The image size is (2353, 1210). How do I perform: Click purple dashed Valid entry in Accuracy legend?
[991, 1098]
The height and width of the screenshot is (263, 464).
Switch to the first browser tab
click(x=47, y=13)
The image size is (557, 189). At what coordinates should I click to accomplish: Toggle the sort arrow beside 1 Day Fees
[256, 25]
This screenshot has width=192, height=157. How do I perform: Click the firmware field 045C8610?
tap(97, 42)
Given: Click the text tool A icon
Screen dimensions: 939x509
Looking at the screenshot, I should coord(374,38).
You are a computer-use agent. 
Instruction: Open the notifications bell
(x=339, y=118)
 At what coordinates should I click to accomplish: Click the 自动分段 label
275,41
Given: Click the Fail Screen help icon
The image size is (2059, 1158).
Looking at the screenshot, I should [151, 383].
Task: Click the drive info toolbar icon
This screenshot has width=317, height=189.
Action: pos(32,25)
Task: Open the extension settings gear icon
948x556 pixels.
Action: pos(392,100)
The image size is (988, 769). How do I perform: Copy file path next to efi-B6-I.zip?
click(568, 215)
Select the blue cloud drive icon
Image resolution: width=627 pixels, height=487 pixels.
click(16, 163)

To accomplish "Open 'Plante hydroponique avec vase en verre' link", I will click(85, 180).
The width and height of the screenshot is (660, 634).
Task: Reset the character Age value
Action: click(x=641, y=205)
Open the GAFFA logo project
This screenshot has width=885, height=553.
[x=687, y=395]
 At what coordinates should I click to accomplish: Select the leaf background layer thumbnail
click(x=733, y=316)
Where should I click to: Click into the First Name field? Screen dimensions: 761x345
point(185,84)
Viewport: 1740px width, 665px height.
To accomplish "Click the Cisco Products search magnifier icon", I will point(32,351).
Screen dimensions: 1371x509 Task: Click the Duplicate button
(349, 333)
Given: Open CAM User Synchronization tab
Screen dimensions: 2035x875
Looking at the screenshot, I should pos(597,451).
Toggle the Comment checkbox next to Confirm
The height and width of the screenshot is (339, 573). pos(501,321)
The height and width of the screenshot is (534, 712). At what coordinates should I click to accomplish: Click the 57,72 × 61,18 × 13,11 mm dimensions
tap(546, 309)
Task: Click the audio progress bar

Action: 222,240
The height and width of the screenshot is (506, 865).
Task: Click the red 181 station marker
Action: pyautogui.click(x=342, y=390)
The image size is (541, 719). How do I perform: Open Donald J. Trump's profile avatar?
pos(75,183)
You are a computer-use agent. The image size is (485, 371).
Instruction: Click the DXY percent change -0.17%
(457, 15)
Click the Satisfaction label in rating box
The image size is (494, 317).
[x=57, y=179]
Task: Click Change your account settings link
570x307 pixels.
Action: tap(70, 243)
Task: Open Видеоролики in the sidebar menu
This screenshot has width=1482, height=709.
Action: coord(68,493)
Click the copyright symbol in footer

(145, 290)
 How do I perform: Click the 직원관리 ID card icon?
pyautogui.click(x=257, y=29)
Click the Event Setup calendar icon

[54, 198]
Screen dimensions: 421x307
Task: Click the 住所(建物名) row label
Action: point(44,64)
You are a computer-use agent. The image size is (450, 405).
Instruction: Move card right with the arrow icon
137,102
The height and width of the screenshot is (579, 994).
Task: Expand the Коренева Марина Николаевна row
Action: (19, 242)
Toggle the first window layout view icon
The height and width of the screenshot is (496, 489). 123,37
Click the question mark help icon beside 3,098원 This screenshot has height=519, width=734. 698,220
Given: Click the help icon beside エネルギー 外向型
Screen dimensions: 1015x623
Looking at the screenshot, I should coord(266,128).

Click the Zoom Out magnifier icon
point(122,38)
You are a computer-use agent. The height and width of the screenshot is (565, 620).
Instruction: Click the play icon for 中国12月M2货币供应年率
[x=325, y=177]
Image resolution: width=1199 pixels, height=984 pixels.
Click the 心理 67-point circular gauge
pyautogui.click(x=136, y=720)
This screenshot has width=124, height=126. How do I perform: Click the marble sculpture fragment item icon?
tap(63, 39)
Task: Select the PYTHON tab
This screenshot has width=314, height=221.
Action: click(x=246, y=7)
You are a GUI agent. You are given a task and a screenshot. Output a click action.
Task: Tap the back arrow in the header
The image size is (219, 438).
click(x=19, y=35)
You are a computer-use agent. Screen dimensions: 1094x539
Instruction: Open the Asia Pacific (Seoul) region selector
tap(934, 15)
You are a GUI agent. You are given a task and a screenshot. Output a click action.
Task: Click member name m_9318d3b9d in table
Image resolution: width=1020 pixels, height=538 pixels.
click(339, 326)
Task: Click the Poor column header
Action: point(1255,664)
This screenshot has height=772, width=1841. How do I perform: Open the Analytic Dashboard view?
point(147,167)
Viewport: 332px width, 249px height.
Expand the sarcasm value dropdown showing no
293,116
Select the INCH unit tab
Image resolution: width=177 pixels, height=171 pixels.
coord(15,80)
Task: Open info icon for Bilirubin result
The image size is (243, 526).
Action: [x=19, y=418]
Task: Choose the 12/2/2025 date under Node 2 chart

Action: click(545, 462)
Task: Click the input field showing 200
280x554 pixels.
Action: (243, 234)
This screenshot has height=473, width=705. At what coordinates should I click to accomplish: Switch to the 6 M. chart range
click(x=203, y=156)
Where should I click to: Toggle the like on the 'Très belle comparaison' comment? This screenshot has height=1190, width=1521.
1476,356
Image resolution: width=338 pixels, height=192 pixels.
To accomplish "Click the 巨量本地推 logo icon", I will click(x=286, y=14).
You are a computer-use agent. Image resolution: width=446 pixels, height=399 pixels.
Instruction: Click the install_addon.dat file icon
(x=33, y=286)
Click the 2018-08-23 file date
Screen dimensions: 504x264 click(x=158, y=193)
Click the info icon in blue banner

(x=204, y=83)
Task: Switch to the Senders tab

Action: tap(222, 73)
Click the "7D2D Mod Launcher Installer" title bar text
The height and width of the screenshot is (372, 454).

• _Required task_:
Count how many of the lines above contain the word "Open". Give only the number.

• _Output below_:
10